概要

自然の大きな変動は人間社会に甚大な災害を引き起こす一方で、地球温暖化や生態系の破壊など、人間活動の影響が自然系の変化をもたらし、人間活動の制約条件になっています。こうした問題に対して、地球観測データを利用して、地球環境の理解を深め、予測能力を高め、危機管理や資源管理等における健全な意思決定に資する情報を提供することが国内外から求められています。

データ統合・解析システムDIAS(Data Integration and Analysis System)は、地球規模/各地域の観測で得られたデータを収集、永続的な蓄積、統合、解析するとともに、社会経済情報などとの融合を行い、地球規模の環境問題や大規模自然災害等の脅威に対する危機管理に有益な情報へ変換し、国内外に提供することにより、我が国の総合的な安全保障や国民の安全・安心の実現に資することを目的として、2006年度にスタートしました。

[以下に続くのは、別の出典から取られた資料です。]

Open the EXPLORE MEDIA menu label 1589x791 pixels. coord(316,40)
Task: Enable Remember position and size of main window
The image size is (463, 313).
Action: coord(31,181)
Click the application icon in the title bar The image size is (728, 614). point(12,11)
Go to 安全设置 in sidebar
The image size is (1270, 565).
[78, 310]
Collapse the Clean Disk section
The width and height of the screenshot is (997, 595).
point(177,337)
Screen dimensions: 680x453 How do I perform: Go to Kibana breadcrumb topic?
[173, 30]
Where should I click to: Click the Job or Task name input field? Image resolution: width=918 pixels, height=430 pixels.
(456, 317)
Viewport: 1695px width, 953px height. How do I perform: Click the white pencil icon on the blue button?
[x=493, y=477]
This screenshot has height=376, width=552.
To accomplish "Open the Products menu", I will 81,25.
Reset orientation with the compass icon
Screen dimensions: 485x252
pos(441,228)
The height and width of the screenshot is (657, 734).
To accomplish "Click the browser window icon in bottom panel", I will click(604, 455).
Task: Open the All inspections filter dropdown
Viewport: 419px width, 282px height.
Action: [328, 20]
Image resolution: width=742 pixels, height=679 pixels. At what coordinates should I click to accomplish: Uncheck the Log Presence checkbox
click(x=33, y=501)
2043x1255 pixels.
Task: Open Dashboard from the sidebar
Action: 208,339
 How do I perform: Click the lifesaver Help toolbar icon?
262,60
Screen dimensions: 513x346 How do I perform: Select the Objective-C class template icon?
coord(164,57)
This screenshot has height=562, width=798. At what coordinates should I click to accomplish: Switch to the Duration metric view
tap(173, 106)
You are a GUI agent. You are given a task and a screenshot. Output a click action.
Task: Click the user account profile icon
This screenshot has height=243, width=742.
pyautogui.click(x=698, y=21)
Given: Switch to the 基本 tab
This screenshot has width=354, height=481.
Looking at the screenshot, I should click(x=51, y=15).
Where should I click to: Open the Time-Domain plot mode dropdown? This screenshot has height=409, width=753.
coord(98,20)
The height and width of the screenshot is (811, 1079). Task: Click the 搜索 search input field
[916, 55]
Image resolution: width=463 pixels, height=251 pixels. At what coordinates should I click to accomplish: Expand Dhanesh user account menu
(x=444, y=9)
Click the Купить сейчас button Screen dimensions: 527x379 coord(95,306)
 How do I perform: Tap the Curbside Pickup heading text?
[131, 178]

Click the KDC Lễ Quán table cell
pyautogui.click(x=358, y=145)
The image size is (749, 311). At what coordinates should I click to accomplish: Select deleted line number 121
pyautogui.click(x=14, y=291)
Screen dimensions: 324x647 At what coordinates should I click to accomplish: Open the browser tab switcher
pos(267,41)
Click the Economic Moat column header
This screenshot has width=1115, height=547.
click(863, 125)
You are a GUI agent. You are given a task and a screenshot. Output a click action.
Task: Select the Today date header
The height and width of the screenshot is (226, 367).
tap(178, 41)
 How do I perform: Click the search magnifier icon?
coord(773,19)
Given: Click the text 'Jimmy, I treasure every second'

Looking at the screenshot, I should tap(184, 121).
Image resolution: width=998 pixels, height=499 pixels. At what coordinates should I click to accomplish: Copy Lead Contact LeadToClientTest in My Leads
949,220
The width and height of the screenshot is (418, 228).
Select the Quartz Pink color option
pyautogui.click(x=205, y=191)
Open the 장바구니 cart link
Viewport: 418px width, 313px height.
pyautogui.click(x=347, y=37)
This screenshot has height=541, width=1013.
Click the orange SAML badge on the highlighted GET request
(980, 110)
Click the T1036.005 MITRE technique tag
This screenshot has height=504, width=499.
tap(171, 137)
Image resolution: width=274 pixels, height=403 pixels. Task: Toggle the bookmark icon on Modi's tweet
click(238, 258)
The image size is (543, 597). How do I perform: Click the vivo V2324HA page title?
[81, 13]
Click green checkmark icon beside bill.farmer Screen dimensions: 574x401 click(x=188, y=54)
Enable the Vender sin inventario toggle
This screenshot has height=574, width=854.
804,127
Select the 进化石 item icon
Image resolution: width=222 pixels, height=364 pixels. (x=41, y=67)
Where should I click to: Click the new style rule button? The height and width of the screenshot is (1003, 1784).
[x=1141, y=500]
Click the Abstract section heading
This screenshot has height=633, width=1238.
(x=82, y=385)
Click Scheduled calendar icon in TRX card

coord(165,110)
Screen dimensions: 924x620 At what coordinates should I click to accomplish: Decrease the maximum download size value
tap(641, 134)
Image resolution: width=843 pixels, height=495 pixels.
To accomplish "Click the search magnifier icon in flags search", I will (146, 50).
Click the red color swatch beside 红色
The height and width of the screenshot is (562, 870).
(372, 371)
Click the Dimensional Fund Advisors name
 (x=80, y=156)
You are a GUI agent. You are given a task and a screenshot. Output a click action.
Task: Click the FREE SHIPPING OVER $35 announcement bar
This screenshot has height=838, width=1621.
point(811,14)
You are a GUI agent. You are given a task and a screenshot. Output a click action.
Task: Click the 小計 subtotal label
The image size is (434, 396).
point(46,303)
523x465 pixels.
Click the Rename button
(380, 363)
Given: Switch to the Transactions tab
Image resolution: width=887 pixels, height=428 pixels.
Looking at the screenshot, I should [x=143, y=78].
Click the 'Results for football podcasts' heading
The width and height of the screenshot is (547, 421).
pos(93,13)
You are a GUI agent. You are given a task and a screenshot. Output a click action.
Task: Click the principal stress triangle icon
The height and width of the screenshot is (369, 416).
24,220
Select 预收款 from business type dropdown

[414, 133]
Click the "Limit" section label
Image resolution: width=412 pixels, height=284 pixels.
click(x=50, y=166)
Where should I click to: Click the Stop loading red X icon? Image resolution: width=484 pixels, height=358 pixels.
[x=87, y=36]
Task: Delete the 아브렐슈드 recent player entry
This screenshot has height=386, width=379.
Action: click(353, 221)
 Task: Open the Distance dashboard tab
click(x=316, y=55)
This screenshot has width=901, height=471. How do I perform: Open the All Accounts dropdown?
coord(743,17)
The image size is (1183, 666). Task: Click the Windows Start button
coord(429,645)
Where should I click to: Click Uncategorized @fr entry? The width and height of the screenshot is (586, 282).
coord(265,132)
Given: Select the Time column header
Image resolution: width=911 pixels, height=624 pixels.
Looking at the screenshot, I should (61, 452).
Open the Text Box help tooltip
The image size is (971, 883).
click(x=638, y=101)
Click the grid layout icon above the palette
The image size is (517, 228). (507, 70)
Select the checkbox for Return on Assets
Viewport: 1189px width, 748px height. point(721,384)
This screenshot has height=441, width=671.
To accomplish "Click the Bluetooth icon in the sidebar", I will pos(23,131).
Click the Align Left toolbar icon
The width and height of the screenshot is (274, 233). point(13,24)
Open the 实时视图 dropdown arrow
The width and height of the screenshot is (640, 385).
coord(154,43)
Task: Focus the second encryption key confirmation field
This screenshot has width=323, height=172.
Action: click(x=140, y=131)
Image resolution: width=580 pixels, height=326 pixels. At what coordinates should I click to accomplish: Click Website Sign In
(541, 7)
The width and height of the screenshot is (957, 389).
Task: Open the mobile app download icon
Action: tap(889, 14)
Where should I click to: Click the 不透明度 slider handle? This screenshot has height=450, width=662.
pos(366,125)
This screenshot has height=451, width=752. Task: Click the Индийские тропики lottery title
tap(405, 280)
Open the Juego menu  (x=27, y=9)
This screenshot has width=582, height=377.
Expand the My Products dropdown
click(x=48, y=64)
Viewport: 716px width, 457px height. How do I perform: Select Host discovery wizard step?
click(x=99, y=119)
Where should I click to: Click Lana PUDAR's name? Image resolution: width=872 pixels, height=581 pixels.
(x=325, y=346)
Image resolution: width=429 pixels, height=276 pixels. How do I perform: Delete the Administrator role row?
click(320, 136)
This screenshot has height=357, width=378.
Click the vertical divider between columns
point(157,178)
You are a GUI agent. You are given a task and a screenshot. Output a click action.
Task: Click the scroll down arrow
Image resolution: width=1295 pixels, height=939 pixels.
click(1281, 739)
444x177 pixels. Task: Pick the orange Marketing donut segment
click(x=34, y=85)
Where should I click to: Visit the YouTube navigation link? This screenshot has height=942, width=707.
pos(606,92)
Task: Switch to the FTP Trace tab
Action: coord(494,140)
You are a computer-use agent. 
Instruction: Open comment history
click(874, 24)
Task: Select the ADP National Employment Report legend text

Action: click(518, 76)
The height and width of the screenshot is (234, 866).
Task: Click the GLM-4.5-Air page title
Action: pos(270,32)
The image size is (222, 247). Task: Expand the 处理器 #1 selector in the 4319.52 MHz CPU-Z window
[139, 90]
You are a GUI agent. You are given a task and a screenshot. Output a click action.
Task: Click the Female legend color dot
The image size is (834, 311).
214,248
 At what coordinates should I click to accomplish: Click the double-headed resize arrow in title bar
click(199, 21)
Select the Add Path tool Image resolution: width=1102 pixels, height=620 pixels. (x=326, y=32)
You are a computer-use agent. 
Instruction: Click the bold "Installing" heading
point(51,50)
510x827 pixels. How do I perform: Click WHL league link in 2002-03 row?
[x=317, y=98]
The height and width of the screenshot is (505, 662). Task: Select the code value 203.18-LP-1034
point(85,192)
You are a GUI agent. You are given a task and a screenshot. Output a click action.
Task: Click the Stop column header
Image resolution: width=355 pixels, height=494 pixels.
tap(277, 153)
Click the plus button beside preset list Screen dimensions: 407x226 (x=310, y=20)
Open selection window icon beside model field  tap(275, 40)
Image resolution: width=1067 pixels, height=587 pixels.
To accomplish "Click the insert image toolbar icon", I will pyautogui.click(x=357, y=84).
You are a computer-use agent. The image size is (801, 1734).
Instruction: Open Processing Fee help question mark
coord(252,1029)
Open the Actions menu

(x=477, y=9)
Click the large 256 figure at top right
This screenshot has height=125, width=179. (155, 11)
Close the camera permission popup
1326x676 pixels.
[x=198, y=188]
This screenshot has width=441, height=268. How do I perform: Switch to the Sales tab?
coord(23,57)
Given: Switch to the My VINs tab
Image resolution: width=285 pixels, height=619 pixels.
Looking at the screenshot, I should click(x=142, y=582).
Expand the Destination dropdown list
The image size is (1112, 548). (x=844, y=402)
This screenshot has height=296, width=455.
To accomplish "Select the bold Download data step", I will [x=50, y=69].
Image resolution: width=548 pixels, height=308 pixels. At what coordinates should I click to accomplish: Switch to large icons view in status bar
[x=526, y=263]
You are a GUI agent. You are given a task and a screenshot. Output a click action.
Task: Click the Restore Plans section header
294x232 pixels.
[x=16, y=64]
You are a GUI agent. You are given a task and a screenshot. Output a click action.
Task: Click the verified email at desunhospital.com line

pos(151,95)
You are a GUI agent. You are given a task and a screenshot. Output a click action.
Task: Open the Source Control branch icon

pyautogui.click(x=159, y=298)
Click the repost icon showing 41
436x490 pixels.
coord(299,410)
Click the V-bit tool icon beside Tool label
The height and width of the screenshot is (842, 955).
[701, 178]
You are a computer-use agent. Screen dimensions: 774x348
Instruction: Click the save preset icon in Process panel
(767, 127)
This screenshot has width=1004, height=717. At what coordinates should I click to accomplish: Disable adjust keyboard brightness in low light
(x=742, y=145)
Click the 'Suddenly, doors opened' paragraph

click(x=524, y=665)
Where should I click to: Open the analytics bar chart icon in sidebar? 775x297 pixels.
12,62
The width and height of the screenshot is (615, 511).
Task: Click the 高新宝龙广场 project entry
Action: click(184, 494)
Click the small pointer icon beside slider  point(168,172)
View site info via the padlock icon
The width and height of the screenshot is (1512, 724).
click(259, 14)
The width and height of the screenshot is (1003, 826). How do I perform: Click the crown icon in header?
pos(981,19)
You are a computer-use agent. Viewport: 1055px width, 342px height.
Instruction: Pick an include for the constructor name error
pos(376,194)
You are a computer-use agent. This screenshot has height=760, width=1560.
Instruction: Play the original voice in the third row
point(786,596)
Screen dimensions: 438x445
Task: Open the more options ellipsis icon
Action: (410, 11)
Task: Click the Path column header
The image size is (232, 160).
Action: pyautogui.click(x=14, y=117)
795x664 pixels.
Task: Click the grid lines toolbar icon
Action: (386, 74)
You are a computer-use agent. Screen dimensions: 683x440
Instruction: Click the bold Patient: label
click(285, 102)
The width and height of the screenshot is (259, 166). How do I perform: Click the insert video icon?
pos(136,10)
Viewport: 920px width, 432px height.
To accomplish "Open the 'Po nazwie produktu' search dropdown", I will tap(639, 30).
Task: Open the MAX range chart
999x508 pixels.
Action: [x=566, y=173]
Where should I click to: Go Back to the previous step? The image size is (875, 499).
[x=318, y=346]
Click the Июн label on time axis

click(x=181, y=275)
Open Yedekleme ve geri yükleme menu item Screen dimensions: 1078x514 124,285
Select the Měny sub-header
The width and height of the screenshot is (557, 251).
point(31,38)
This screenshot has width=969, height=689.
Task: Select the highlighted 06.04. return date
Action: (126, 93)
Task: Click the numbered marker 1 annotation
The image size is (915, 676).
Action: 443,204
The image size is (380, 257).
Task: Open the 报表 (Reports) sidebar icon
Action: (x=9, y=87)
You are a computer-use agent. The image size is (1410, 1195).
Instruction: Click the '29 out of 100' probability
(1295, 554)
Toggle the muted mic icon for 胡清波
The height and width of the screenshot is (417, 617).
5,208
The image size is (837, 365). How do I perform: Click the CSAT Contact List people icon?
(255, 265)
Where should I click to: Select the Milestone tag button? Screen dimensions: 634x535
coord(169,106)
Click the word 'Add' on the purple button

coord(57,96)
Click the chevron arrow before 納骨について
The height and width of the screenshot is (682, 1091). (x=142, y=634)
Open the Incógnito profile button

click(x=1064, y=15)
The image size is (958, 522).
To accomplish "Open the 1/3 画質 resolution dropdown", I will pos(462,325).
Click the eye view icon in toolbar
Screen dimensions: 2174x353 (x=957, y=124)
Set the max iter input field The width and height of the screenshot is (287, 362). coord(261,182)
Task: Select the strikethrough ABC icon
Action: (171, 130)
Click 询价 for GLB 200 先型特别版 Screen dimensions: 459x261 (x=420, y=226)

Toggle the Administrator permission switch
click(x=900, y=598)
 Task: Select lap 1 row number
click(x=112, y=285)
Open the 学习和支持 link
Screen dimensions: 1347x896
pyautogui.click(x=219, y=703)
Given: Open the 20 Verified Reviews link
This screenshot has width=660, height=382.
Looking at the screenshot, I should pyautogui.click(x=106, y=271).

2010年度にはプロトタイプの開発が完了し、世界で初めて多種多様かつ大容量な地球観測データ、気候変動予測データ等を統合的に組み合わせ、水循環や農業等の分野における気候変動の影響評価や適応策立案に資する科学的情報を提供するプラットフォームが実現しました。そして2011年度からは第II期としてDIASを社会的、公共的インフラとして実用化するための更なる高度化・拡張を実施し、2016年度からは実運用に向けた第III期がスタートしております。

国際的にも、全球地球観測システム(GEOSS : Global Earth Observation System of Systems) に参加する世界各国のデータセンターとの接続を実現しており、GEOSS への国際貢献としても位置付けられています。さらに、現在、科学技術ファンディング機関の会合であるベルモントフォーラムで取り組まれている学際的・超学際的協働に必要な情報基盤(e-Infrastructure)の検討作業において、DIASは最も包括的に取り組んでいる先進事例と評価されています。

加えてDIASは気候変動適応技術社会実装プログラム(SI-CAT)など様々な課題当事者/意思決定者と協働したプロジェクトとも連携し、気候変動適応・緩和等の地球規模の社会課題に貢献する社会基盤として、長期的安定的に利用されるシステムを目指しさらなる発展と進化を続けています。